FWIW I have now given the reference which states dates and not much else. I have been perfectly civil but said, "in light of my not having seen or spoken to Mrs X for over 2 years, please remove my name from further reference requests".

And although I didn't want to drip feed, her story isn't particularly inspirational. She always claimed she couldn[t work due to her mental illness but when the DLA chanegd their critera for disability benefits, she didn't qualify and could miraculously work again.

Her mental illness didnt stop her drinking, going out on the lash most weekends and other ordinary behaviour, it just seemd to stop her "working".

I also looked after her DCs frequently when she was at college or socialising, when she offered to look after mine initially I just assumed it was a reciprocal arrangement and was taken aback when she mentioned cash for it, but I went along with it to help out.

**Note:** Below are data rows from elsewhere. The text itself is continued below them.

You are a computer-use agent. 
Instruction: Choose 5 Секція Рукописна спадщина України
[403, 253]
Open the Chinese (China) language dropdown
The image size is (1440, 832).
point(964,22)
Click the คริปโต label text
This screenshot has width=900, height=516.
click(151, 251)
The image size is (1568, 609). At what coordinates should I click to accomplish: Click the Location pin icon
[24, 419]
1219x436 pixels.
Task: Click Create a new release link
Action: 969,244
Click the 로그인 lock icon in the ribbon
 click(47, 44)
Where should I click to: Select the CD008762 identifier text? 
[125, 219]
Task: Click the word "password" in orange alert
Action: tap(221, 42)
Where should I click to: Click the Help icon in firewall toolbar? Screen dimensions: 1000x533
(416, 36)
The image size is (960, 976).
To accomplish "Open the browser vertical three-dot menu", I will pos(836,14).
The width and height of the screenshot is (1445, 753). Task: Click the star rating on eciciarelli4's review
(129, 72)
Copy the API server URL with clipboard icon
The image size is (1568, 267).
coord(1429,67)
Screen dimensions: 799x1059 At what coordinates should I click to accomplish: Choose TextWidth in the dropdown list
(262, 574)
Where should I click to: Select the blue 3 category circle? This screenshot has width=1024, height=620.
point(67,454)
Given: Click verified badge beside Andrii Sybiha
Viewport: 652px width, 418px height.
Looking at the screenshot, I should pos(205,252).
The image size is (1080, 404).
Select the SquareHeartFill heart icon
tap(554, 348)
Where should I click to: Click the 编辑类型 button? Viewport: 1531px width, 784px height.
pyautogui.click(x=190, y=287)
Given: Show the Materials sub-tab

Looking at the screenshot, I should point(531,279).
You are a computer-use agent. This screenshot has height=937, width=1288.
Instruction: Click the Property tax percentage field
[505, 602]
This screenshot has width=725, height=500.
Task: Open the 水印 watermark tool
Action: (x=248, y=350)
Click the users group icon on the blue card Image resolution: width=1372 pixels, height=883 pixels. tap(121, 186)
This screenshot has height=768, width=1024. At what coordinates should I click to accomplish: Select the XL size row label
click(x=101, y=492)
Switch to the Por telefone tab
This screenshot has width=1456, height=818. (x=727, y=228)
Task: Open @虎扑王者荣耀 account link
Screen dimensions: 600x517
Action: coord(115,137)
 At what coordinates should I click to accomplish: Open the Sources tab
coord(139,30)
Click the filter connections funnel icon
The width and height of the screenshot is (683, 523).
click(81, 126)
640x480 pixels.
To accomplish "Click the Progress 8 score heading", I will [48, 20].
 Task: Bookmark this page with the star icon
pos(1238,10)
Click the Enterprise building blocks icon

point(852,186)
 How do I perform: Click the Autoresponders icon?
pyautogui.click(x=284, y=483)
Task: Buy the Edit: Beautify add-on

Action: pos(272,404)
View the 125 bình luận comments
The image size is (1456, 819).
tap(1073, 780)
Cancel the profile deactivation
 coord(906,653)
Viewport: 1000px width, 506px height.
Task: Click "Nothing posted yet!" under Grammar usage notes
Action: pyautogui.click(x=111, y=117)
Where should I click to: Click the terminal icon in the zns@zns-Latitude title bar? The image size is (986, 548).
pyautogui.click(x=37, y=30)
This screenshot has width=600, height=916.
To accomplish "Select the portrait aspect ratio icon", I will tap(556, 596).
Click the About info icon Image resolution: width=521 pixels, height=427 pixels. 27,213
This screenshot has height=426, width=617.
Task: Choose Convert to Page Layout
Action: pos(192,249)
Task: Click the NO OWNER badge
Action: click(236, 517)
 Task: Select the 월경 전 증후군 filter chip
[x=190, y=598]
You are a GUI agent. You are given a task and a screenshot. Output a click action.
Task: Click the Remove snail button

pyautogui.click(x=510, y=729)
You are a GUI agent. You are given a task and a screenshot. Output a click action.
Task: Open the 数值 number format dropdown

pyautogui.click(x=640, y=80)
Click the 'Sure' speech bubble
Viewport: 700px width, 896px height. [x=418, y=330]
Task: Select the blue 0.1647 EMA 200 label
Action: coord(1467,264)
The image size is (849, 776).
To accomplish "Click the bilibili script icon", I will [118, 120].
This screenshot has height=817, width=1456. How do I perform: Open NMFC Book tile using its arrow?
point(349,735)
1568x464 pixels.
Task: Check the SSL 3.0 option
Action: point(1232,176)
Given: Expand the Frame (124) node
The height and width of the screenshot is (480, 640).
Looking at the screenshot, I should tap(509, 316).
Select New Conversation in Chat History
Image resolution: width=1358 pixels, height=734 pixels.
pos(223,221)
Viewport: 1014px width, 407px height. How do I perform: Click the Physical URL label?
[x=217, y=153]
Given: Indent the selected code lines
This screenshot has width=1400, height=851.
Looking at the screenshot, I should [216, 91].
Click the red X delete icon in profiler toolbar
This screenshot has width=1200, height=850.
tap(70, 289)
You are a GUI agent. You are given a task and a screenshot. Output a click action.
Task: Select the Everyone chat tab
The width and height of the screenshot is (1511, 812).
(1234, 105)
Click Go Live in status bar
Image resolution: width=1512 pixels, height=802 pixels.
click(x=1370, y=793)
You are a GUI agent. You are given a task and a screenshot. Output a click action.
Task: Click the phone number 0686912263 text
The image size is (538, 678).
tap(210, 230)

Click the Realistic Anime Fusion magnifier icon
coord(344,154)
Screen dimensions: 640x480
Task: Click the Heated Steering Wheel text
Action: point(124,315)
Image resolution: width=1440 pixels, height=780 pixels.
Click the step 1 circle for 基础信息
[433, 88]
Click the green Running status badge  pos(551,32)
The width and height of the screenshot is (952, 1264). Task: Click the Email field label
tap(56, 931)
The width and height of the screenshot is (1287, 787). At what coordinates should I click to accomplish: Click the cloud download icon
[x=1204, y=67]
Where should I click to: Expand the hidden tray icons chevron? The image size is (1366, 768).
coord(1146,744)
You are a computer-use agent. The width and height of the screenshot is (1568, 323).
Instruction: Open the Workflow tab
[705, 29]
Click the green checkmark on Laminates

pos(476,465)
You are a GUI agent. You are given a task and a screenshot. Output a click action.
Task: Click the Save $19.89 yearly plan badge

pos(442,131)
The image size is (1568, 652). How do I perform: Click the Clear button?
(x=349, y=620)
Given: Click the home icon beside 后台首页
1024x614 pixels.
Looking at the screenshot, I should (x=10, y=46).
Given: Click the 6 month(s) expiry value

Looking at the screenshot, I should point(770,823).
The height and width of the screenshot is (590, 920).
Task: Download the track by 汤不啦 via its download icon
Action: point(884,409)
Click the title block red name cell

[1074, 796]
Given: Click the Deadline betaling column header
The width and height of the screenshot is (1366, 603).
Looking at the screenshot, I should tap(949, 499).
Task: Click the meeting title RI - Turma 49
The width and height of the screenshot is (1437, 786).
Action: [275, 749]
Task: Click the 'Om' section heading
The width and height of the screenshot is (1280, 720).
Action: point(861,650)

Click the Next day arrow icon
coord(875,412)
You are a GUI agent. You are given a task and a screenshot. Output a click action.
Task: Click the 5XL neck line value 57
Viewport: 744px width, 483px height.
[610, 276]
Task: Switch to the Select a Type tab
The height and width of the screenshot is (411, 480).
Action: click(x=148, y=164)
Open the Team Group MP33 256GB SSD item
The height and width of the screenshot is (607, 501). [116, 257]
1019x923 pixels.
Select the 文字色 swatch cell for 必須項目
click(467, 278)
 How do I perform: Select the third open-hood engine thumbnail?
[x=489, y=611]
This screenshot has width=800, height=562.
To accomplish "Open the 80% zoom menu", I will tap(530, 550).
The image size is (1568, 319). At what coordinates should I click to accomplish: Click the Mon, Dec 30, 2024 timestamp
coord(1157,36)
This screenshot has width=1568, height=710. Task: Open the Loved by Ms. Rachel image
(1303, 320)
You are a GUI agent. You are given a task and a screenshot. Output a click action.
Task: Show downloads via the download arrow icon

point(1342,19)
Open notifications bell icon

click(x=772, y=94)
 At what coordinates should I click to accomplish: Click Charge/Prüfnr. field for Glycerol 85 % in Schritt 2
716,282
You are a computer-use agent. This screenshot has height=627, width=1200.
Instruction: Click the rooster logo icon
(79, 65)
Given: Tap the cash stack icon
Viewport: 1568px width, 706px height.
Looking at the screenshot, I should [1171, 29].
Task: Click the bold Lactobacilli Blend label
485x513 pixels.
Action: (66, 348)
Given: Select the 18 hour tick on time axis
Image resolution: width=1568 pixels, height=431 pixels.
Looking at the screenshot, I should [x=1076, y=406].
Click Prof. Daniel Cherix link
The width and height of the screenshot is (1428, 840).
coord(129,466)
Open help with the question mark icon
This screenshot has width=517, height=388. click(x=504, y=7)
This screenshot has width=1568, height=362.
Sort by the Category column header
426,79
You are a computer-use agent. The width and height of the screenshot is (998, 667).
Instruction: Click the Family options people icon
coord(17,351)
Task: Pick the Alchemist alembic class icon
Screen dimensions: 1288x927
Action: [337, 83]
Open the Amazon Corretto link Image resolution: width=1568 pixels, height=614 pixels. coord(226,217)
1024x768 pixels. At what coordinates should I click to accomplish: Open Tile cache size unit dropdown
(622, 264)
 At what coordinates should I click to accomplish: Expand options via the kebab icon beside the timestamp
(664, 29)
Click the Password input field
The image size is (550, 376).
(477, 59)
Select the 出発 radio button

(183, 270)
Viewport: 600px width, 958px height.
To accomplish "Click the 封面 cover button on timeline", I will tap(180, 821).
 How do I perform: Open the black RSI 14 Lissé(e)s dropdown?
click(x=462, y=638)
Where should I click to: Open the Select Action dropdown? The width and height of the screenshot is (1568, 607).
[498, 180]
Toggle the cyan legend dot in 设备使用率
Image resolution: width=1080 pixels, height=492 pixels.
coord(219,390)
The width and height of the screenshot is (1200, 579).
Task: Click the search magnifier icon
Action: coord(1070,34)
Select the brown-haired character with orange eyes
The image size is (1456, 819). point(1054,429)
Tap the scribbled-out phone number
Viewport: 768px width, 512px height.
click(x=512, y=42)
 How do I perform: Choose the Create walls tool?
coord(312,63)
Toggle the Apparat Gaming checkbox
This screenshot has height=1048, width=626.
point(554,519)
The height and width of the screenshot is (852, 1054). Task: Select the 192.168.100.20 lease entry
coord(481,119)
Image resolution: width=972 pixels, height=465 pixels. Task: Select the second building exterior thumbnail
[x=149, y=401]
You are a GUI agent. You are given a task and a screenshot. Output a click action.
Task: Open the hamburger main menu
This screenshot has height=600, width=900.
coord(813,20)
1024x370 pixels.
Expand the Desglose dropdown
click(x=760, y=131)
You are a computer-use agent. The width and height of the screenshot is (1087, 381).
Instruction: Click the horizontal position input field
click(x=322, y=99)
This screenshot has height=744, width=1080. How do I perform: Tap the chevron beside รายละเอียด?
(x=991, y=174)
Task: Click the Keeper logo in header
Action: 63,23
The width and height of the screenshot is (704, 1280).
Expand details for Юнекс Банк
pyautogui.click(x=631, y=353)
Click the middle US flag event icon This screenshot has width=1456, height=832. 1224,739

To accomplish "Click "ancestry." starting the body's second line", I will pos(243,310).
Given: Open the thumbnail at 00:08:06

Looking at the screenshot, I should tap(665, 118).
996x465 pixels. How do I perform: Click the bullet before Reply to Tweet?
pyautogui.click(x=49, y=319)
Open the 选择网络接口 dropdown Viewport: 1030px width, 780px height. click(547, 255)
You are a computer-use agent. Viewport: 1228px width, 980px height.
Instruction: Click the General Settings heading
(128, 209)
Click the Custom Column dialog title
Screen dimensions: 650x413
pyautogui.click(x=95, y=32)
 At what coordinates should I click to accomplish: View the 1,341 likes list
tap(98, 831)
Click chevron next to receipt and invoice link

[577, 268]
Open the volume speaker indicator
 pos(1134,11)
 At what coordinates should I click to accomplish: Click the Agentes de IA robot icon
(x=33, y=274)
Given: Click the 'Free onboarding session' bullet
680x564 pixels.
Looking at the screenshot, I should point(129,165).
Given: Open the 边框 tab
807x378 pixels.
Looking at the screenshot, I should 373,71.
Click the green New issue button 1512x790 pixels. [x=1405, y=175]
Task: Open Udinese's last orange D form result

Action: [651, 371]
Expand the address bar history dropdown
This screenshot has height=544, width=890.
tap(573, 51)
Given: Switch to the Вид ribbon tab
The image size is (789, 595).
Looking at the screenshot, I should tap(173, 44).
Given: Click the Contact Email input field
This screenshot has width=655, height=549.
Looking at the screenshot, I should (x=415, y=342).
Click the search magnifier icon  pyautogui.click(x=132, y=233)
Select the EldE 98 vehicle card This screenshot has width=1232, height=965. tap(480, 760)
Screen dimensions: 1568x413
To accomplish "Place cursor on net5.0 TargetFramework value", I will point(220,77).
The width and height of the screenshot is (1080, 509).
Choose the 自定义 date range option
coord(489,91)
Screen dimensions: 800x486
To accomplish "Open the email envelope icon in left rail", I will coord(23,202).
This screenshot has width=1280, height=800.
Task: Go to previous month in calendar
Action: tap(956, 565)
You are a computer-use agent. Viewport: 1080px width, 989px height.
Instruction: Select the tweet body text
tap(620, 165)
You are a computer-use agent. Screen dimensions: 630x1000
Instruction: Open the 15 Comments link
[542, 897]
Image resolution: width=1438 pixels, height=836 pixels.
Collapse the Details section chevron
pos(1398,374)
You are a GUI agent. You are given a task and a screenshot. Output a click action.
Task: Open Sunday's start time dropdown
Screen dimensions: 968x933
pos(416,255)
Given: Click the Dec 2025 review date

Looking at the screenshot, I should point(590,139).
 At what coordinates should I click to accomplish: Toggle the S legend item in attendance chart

And teh last time I asked her to do anything for me she texted back "No, I can't"...no "sorry" or explanation...it was to watch my dog when I attended a funeral, so I felt a bit used frankly when the initial request came through 2 years ago.

Seems no good deed goes unpunished eh?

OP posts:
distantdrum · 23/12/2014 20:36

...and the CM consisted of picking up DCs from school and looking after them for 1.5 hours 2 days a week until DH could come and collect them...something I did for her frequently for no charge.

OP posts:
lougle · 23/12/2014 22:55

Keep going - you're letting all out now.

Btw, if it's for the nhs then it is not a minimum wage job because even their lowest point on the pay scale starts at £7.43 per hour (based on 37hrs per week).

Data input for the NHS is not a bad job. She's done well.